It’s been a while since I last posted something. I will fill the gap with a quick post about rekognition.

rekognition is a service from AWS that is described as:

Deep learning-based image recognition

Search, verify, and organize millions of images

In this light post, I will present a simple method to grab a picture from my webcam, send it to rekognition and display the result.

The part of the result I will focus on is the emotion. In other word, I will ask amazon: “An I happy?”.

Getting the picture from the webcam

I am using the package github.com/blackjack/webcam to grab the picture.

Capabilities of the webcam and image format

My webcam is handling the MJPEG format. Therefore, after the creation of a cam object and set the correct settings to grab mjpeg, I can read a frame in JPEG:

1
2
3
4
5
// ...
cam, err := webcam.Open("/dev/video0") // Open webcam
// ...
// Setting the format:
_,_,_, err := cam.SetImageFormat(format, uint32(size.MaxWidth), uint32(size.MaxHeight))

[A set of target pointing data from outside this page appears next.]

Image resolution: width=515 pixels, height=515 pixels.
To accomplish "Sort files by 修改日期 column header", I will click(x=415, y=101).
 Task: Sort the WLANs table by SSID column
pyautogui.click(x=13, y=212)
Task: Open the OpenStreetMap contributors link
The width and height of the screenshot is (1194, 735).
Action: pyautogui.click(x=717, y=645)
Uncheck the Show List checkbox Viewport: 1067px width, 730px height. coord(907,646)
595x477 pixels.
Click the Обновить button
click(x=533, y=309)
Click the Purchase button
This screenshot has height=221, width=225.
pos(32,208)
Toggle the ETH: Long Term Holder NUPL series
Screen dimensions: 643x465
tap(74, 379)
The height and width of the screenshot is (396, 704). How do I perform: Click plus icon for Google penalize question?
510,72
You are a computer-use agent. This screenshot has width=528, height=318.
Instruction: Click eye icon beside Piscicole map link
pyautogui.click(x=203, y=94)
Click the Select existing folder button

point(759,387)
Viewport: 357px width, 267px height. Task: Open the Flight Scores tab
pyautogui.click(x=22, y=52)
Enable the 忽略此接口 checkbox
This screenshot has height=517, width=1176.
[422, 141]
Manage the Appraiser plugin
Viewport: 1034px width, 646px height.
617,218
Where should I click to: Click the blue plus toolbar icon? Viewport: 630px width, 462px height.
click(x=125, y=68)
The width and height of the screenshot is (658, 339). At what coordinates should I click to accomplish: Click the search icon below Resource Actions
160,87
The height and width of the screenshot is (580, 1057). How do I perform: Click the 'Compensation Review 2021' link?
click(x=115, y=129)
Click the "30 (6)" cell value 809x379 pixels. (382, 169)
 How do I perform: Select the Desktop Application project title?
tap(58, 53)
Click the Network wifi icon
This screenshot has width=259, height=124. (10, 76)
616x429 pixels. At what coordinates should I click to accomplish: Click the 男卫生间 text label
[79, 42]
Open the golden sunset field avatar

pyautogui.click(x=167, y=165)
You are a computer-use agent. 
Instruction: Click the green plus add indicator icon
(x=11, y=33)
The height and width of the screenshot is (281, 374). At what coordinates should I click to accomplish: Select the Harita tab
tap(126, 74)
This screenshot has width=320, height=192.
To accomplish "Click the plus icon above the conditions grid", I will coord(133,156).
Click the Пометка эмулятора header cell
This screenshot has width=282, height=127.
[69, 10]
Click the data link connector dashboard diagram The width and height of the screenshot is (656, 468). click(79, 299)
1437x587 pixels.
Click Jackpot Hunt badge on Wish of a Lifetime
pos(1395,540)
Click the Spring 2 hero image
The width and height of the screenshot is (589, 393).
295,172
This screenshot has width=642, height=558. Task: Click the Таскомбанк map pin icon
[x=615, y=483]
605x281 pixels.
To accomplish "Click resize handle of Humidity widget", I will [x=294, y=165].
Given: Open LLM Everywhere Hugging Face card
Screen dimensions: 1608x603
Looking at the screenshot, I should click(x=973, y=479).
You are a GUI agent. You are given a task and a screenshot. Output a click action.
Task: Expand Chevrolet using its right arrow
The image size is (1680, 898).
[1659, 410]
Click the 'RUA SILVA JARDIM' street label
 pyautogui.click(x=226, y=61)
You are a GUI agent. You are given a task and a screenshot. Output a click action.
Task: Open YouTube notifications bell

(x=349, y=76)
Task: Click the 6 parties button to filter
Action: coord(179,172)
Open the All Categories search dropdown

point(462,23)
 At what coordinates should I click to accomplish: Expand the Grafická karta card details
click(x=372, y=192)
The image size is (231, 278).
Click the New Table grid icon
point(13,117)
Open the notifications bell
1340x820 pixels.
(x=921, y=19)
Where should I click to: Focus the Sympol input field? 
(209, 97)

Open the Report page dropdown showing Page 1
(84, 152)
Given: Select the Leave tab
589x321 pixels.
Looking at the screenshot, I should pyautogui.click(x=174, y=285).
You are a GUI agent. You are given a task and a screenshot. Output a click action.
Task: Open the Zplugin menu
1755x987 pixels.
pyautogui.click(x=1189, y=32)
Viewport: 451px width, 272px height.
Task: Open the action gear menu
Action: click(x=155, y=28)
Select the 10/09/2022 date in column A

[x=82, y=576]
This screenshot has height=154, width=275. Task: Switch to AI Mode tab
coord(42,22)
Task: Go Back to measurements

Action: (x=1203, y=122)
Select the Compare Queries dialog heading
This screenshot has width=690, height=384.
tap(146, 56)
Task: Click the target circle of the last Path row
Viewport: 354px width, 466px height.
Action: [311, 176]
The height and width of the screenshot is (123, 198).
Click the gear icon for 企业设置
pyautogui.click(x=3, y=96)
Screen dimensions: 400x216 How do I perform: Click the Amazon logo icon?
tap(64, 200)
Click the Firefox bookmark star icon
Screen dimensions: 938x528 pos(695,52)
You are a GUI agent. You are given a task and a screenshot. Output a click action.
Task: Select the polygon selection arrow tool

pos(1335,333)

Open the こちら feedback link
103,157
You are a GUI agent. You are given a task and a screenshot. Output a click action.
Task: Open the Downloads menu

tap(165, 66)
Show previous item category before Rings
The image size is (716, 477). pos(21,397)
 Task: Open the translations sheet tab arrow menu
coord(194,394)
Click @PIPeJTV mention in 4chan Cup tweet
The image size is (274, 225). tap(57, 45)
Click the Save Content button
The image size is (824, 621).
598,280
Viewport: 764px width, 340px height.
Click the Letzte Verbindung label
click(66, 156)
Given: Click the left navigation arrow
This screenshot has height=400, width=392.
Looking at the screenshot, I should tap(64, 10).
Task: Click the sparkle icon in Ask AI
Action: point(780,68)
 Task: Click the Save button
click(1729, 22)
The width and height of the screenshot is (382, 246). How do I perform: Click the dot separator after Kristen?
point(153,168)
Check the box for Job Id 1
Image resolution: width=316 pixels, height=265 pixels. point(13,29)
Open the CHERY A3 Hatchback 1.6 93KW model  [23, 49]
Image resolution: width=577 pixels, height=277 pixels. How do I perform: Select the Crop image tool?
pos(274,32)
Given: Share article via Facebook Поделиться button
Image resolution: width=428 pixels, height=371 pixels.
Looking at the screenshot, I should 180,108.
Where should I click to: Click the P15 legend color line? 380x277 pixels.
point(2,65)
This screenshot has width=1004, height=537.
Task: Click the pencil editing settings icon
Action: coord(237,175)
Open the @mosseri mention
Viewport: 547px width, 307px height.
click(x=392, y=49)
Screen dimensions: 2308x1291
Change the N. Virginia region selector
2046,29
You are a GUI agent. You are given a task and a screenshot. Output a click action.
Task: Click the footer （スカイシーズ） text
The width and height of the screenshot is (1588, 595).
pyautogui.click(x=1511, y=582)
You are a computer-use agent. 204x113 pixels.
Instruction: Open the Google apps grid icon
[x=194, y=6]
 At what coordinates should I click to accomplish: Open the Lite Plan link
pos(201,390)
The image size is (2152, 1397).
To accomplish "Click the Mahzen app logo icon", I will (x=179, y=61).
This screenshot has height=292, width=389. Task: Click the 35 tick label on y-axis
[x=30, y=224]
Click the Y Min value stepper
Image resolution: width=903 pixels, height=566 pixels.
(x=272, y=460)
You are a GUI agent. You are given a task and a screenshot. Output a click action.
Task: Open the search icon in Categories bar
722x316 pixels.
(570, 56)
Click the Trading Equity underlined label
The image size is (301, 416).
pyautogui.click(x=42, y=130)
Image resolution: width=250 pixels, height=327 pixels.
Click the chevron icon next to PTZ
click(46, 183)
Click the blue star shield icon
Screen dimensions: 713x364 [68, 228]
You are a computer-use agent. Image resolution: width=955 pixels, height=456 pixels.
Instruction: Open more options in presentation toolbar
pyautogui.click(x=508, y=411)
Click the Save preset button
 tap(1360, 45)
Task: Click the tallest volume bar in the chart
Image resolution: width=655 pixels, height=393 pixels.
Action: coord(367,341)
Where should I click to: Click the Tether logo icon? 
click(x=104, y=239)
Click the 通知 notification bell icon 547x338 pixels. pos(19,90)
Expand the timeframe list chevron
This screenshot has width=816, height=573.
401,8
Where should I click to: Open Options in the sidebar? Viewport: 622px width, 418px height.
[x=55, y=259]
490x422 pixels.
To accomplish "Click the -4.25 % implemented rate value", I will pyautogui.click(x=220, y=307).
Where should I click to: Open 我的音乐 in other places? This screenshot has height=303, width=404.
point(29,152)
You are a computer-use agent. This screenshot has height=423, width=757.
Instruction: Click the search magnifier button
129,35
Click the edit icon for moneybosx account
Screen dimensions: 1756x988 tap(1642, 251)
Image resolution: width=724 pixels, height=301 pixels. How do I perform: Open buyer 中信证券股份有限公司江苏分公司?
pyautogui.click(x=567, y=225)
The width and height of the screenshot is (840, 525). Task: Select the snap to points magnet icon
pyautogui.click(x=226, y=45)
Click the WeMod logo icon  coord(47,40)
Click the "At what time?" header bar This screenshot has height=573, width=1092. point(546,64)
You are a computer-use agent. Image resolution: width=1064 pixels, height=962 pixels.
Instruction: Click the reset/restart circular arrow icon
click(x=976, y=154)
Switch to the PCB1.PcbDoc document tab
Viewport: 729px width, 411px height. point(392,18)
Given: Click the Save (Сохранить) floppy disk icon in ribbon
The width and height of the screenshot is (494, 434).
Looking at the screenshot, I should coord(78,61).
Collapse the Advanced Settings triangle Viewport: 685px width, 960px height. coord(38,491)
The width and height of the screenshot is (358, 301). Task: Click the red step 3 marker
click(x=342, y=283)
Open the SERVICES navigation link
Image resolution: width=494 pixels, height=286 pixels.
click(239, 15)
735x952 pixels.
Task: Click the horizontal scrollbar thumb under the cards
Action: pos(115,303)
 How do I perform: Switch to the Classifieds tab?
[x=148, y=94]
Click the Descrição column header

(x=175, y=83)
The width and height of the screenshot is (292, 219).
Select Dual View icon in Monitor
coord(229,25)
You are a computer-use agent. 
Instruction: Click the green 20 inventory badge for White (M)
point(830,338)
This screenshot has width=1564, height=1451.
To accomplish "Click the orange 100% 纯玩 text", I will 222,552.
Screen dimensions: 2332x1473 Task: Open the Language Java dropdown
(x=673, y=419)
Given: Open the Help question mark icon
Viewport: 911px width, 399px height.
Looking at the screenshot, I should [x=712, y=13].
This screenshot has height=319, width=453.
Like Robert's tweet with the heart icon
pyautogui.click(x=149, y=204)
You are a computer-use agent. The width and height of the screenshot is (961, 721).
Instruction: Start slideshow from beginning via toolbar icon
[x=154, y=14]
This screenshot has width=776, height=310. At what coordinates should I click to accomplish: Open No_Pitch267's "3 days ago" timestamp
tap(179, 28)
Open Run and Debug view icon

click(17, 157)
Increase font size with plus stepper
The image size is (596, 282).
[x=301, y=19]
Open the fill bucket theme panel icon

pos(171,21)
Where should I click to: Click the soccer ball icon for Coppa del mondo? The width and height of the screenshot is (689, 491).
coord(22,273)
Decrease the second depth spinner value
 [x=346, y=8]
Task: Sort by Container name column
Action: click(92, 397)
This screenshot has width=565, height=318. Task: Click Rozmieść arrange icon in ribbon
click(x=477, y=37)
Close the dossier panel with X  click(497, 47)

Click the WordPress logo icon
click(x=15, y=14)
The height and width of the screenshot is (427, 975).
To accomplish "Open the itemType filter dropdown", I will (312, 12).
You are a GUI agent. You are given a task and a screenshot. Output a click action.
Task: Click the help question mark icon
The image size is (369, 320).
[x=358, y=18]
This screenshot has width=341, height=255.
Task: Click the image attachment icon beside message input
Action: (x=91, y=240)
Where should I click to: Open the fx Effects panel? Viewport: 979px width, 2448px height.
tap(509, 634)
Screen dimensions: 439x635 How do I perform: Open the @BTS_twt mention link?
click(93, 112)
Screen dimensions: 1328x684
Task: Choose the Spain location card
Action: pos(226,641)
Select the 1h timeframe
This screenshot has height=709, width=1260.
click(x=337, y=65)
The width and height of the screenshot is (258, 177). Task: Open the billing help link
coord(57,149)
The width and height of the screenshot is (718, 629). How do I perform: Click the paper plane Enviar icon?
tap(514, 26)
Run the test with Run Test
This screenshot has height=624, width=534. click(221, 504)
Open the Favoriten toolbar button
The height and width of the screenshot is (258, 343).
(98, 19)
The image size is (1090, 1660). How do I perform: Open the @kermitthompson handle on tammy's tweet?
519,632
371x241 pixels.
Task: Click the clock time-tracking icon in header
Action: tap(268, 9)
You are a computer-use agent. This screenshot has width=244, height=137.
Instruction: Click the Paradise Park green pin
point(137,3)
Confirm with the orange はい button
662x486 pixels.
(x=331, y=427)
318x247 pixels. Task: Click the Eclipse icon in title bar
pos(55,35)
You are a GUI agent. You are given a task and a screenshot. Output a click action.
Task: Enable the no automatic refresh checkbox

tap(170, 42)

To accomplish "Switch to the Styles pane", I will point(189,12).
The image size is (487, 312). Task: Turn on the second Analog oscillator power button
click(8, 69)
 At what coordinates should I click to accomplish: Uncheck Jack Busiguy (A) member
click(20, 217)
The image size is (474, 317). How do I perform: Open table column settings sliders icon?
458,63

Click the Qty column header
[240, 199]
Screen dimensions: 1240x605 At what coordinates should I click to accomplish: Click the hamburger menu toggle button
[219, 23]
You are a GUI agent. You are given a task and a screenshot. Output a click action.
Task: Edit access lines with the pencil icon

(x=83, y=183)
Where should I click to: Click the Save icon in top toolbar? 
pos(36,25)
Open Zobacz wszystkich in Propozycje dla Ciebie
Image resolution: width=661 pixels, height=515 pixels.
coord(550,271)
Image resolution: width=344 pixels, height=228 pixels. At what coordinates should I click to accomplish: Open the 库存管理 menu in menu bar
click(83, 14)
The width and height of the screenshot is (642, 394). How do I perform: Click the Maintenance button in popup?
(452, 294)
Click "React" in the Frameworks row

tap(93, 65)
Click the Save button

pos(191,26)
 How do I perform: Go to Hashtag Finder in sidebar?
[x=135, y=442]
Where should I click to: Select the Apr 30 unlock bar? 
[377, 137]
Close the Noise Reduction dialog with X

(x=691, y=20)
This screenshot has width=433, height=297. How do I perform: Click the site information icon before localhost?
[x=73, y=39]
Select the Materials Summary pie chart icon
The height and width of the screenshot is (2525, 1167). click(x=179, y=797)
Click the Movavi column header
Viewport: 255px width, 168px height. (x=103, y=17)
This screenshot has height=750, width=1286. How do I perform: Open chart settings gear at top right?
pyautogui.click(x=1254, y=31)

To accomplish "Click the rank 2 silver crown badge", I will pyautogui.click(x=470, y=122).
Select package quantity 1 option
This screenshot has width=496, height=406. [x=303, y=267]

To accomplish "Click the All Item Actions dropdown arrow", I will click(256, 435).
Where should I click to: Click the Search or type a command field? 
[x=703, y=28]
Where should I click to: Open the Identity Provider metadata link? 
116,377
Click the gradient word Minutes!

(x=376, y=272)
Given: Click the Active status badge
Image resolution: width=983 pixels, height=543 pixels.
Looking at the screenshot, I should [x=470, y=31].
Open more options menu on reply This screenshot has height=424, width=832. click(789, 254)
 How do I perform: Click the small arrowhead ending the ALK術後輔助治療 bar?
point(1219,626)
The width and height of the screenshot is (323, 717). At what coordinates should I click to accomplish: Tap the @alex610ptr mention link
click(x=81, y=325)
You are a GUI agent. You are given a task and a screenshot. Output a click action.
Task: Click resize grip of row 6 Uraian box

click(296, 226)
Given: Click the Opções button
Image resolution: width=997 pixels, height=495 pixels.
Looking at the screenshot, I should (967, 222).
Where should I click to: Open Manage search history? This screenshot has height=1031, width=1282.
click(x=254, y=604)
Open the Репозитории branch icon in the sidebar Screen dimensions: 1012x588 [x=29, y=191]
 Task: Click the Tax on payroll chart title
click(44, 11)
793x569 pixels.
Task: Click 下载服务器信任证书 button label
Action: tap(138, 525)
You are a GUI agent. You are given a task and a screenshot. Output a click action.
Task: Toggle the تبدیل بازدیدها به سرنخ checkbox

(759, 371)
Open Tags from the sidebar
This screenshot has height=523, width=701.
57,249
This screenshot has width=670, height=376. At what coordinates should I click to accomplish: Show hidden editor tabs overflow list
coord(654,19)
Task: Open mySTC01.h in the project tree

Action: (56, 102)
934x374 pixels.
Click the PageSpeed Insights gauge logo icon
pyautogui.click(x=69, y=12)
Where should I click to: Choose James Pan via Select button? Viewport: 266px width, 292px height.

format is of type uint32 and computable thanks to the informations present in /usr/include/linux/videodev2.h

MJPEG is: 1196444237

Note: To be honest, I did not evaluate the FOURCC method; I have requested the supported format of my webcam with their descriptions :)

Grabbing the picture

In a endless for loop, a frame is read with a call to ReadFrame:

1
2
3
4
5
for {
    timeout := uint32(5) //5 seconds
    err = cam.WaitForFrame(timeout)
    frame, err := cam.ReadFrame()
}

AWS

The API to import to use the service is github.com/aws/aws-sdk-go/service/rekognition and is documented here: http://docs.aws.amazon.com/sdk-for-go/api/service/rekognition/

The operation that I am using to detect the emotion is DetectFaces that takes an pointer to DetectFacesInput with is composed of a pointer to an Image.

Creating the input

The first thing that needs to be created is the Image object from our frame:

1
2
3
4
if len(frame) != 0 {
    image := &rekognition.Image{ // Required
        Bytes: frame,
    }

Then we create the DetectFacesInput:

1
2
3
4
5
6
params := &rekognition.DetectFacesInput{
        Image: image,
        Attributes: []*string{
                aws.String("ALL"), 
        },
}

The ALL attributes is present, otherwise AWS does not return the complete description of what it has found.

Sending the query

Pricing notice and warning

The price of the service as of today is 1 dollar per 1000 request. That sounds cheap, but at 25 FPS, this may cost a lot. Therefore, I have set up a read request that only process a picture if we press enter

1
bufio.NewReader(os.Stdin).ReadBytes('\n')

Session

As usual, to query AWS we need to create a session:

1
2
3
4
5
6
7
var err error
sess, err = session.NewSession(&aws.Config{Region: aws.String("us-east-1")})
if err != nil {
    fmt.Println("failed to create session,", err)
    return
}
svc = rekognition.New(sess)

Note: The session library will take care of connections informations such as environment variables like:

  • AWS_ACCESS_KEY_ID
  • AWS_SECRET_ ACCESS_KEY_ID

Query and result

Simply send the query

1
2
3
4
5
6
esp, err := svc.DetectFaces(params)

if err != nil {
        fmt.Println(err.Error())
        return
}

The result is of type DetectFacesOutput. This type is composed of a array of FaceDetails because obviously there can me more than one person per image. So we will loop and display the emotion for each face detected:

1
2
3
4
5
6
7
for i, fd := range resp.FaceDetails {
        fmt.Printf("The person %v is ", i)
        for _, e := range fd.Emotions {
                fmt.Printf("%v, ", *e.Type)
        }
        fmt.Printf("\n")
}

Run:

Conclusion

That’s all folks. The full code can be found here.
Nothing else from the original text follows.